第五話 これ……似合っているかな?
桜宮さんが俺の家に来る?
今日はおばさんが来てくれる日じゃないから家には今誰も居ない。
つまり……若い男女が一つ屋根の下二人っきりってことに!!
「……別に良いけど、すごい散らかっているからな?」
口から心臓が飛び出しそうだが、平静を装う。
「問題ない、池にさえ行ければ良いから。お構いなく」
ですよね~。
とはいえ、憧れの女性が俺の家(敷地)に来てくれるなんて、夢でも見ているのではなかろうか?

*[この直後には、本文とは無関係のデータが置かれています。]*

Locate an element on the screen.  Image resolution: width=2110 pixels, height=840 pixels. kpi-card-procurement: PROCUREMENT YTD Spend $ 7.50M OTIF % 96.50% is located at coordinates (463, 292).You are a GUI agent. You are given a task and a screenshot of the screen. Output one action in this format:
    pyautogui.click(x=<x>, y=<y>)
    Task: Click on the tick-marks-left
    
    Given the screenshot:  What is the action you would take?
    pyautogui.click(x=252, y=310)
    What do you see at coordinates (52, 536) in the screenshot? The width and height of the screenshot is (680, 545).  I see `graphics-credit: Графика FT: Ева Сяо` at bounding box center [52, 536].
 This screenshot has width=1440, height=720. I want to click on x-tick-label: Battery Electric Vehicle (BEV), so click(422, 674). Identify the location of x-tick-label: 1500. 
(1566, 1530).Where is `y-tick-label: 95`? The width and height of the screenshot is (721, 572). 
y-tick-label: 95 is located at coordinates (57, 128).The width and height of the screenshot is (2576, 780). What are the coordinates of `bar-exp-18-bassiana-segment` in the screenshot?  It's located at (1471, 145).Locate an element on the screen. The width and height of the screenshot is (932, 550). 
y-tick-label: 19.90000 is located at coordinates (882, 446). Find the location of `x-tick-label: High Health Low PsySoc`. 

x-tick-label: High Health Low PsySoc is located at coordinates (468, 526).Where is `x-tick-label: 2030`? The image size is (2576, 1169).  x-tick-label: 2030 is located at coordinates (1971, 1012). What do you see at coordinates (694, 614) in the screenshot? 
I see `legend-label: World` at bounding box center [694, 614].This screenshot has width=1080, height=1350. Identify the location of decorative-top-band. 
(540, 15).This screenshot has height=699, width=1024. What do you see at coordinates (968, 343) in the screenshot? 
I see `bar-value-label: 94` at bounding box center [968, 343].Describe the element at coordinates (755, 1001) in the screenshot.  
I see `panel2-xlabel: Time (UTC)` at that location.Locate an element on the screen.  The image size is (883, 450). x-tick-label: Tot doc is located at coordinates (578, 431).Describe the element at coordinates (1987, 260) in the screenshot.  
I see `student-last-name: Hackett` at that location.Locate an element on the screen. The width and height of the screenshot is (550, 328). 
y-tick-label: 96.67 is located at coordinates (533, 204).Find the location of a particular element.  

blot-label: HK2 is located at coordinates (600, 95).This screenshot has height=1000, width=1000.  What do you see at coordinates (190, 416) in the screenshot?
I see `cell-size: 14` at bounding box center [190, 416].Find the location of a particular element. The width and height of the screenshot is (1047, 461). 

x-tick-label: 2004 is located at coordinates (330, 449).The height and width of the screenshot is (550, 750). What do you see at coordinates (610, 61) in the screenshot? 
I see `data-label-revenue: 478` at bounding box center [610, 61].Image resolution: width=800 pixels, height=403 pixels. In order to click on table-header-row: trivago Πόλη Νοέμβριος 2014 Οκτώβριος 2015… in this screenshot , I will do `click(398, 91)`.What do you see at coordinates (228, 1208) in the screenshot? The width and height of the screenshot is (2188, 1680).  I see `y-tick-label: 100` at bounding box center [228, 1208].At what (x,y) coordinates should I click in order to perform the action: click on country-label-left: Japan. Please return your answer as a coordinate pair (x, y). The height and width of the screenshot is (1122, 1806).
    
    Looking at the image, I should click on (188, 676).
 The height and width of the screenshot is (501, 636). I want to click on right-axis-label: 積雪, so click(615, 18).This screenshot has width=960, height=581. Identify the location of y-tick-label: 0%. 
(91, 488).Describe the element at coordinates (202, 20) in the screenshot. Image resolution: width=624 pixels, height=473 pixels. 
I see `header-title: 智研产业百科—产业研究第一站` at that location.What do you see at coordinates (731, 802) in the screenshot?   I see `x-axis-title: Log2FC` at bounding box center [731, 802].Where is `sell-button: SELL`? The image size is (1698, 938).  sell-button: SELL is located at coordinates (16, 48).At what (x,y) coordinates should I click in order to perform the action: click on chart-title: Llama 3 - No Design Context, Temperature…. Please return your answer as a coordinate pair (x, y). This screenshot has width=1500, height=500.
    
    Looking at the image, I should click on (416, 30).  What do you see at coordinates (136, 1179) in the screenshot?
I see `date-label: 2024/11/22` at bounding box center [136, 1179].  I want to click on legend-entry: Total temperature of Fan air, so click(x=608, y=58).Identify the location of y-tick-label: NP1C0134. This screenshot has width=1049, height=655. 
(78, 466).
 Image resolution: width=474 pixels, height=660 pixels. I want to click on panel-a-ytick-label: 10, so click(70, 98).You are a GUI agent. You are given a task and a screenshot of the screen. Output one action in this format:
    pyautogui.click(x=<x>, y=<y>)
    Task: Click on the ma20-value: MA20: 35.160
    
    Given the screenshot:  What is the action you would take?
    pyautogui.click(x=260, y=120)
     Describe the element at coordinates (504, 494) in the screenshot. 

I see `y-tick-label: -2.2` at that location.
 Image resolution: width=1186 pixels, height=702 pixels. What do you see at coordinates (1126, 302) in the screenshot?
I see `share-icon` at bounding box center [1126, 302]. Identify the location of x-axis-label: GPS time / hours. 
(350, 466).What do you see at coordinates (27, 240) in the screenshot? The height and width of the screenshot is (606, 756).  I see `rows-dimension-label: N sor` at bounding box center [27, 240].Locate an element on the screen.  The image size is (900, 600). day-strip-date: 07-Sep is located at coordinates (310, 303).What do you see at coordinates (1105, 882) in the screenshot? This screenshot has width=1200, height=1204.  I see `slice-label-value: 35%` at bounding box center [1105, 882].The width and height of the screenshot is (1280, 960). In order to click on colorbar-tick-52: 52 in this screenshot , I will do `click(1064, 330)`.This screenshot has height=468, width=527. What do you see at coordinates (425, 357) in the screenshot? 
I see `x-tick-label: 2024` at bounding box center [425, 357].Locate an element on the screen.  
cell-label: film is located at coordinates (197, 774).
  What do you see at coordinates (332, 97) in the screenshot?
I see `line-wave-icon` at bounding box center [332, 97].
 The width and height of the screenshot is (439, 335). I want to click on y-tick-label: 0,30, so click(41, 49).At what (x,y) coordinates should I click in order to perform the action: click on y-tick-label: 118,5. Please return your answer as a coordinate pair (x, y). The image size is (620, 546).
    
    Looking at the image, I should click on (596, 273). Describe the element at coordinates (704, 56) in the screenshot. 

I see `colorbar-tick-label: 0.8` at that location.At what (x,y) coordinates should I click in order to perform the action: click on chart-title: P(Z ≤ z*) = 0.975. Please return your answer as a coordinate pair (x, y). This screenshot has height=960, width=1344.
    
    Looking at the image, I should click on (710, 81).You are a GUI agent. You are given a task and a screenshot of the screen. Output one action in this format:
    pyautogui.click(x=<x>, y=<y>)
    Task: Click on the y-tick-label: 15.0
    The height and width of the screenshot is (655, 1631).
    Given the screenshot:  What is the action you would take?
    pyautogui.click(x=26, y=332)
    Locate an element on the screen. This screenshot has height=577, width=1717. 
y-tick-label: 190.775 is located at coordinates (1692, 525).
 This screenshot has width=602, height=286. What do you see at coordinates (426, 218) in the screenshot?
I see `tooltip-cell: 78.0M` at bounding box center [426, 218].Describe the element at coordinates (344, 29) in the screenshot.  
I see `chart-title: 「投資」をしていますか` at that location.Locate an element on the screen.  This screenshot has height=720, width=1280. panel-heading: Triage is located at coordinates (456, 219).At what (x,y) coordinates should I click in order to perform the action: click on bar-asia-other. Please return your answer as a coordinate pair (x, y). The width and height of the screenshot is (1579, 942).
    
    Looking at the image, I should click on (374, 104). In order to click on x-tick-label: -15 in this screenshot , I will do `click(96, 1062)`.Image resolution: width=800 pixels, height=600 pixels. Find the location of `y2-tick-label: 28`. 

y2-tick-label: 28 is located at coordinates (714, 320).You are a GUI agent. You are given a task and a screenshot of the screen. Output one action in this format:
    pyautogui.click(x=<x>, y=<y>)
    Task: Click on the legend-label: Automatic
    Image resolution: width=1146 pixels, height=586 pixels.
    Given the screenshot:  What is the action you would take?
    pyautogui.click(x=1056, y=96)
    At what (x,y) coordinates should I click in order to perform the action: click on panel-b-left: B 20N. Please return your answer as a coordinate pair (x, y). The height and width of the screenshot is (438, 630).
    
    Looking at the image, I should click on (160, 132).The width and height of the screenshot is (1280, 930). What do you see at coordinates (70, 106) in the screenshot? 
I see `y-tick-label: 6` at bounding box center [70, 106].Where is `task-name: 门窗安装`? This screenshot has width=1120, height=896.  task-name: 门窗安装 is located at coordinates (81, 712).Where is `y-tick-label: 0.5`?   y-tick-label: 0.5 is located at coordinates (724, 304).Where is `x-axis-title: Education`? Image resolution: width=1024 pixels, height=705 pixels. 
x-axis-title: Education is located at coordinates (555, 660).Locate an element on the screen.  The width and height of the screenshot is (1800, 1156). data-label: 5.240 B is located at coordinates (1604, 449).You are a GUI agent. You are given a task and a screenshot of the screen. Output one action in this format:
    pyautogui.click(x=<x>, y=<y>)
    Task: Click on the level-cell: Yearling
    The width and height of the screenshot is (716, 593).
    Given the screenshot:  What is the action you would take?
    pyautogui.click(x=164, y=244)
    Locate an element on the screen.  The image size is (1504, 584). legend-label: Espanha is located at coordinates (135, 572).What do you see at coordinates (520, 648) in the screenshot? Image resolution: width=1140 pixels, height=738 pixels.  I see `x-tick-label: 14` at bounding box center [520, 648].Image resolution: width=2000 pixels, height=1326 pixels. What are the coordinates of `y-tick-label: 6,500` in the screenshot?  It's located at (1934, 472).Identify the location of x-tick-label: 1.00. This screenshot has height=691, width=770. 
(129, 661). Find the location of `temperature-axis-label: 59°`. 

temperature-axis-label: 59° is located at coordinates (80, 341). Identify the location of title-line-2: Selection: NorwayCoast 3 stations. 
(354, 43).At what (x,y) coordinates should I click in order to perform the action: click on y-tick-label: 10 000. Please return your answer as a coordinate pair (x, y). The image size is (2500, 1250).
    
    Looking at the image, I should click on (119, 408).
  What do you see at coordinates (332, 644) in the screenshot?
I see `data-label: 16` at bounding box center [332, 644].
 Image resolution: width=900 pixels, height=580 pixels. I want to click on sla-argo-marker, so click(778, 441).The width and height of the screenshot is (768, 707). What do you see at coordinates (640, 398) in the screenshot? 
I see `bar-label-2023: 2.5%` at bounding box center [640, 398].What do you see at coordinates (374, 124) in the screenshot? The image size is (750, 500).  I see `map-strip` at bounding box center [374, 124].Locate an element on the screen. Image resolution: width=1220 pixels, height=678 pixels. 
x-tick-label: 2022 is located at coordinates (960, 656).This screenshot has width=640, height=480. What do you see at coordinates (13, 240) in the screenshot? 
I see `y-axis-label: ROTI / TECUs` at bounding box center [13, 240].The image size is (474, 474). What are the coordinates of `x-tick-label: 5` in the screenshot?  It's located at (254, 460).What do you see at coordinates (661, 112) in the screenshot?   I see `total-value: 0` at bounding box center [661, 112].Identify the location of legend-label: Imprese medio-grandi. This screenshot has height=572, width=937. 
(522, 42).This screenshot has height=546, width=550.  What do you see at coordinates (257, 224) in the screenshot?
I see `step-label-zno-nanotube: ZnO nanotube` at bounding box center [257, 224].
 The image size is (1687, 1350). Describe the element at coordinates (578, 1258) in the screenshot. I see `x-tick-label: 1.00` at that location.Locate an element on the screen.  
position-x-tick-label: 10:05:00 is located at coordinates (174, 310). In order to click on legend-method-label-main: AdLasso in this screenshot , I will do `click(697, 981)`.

「あ……すまん、ちょっと用意したい装備があるから、一旦帰る。悪いが30分後にここで待ち合わせしたいんだが、構わないか?」
「お、おう、わかった」
こ、これは……初めての待ち合わせ……なのか?
まさかの初デート? 装備というのが若干気になるけれど、なんかドキドキする。
◇◇◇
「……ちょっと早く来すぎたかな?」
待ちきれずに待ち合わせ時間よりも早めに来てしまった俺。自宅前だけど。
正直、いまだに現実感がまるでない。
もしかしたら夢だったのかもしれないとだんだんそんな風に思えてきた。
「すまん、待たせたね」
だが夢ではなかった。 鈴が鳴るように涼しげな声が、不安な俺の意識を現実に引き戻す。
「全然、俺も今来たところだから」
実は25分前から来ていたのだが、そんなことは言わない。一度言ってみたかった台詞を桜宮さん相手に言えて感無量。
「これ……似合っているかな?」
少し恥ずかしそう頬を染めて上目遣いで俺を見つめる桜宮さん。
「ああ……バッチリ似合っているよ」
「そうか、良かった。この日のために新調したお気に入りの服なんだ」
嬉しいことを言ってくれているようだが、作業着だ。
上下ツナギになっていて、池に入るつもりなんだろうか? いわゆる胴長というやつだ。まあ美人は何を着ていても可愛いけどね。
手には大き目のバケツ。背中には大き目のリュックを背負っている。
まさかこの格好で歩いてきたのだろうか? 似合っているけど。
「みてくれみこちん、普通はゴム製なんだが、池の中に入って長時間作業をするとゴム素材だと重くてな。こいつは、『透湿防水素材』を使っていて、ゴムに比べて圧倒的に軽いんだ。透湿機能で着用時も快適で、防水性能もバッチリ……」
長くなりそうだったので、家へ案内することにする。
「どうぞ汚いところですが」
「お邪魔します。おおっずいぶんと広い家なんだな。ところで池はどっちだ?」
お茶でも出そうかと思ったが、本人は早く池に行きたくて仕方がない様子。
「こっちだよ、桜宮さん」
同じ敷地内とはいえ、慣れていなければ迷う恐れがあるからな。
二人で並んで庭を歩く。
うん、なんかお散歩デートみたい。
桜宮さんは飢えたハンターみたいに瞳をギラつかせているけど気にしないことにする。
そう、ここは二人だけの秘密の花園なんだ。
……雑草しか生えていないけど。